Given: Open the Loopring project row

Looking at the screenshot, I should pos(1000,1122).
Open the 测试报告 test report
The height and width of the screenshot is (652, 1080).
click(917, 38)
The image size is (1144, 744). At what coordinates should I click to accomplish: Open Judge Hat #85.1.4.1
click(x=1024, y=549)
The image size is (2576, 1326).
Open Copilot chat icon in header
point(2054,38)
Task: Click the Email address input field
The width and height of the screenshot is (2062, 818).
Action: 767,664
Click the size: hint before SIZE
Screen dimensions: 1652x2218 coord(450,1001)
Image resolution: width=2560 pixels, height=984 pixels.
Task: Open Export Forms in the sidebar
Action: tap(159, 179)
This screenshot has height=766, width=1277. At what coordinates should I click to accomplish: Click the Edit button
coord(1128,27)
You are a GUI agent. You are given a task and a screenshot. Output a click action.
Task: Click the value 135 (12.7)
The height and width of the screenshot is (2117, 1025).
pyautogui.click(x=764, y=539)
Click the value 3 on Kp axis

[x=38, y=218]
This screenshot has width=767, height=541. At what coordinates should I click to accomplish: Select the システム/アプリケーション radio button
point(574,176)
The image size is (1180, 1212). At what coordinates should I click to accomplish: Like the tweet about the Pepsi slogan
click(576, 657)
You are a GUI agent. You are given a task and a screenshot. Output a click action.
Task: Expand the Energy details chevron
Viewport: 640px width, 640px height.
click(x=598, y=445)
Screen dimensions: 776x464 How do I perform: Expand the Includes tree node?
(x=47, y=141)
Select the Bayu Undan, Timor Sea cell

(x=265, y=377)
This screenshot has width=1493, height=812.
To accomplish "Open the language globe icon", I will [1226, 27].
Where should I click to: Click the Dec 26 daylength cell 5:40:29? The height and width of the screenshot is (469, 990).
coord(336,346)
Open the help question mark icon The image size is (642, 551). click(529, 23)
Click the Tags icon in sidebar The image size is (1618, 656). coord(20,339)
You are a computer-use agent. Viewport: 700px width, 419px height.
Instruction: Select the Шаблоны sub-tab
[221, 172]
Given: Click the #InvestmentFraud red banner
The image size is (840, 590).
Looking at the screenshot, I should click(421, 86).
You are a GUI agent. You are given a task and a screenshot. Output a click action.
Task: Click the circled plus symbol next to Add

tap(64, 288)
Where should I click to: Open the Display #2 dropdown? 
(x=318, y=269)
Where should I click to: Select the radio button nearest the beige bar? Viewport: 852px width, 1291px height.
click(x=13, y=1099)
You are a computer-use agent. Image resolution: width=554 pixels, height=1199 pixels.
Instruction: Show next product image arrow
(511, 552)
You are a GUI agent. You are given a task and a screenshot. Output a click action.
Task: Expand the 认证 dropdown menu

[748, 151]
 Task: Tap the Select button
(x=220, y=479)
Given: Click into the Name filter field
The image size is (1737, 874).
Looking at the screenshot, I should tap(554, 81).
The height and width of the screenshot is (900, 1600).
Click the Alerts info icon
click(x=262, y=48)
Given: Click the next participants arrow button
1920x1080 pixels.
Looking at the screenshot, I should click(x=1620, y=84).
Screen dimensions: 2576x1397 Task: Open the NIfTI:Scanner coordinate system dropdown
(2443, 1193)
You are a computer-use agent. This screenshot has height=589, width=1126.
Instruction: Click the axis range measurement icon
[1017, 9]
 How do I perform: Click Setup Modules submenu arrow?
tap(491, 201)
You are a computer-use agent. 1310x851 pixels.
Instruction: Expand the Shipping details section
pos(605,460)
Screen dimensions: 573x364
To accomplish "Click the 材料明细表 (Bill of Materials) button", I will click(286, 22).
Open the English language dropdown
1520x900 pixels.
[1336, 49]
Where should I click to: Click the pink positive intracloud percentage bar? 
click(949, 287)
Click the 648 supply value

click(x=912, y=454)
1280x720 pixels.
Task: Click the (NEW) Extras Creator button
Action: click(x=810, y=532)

◆ ◆ ◆ ◆

# THE TASK:
Rewrite the entries from the line containing "The image size is (2576, 1326)." through the line containing "Action: 767,664", keeping every request line as it stands and shifting each coordinate in the answers up by 70.

# TASK RESPONSE:
The image size is (2576, 1326).
Open Copilot chat icon in header
point(2124,108)
Task: Click the Email address input field
The width and height of the screenshot is (2062, 818).
Action: 837,734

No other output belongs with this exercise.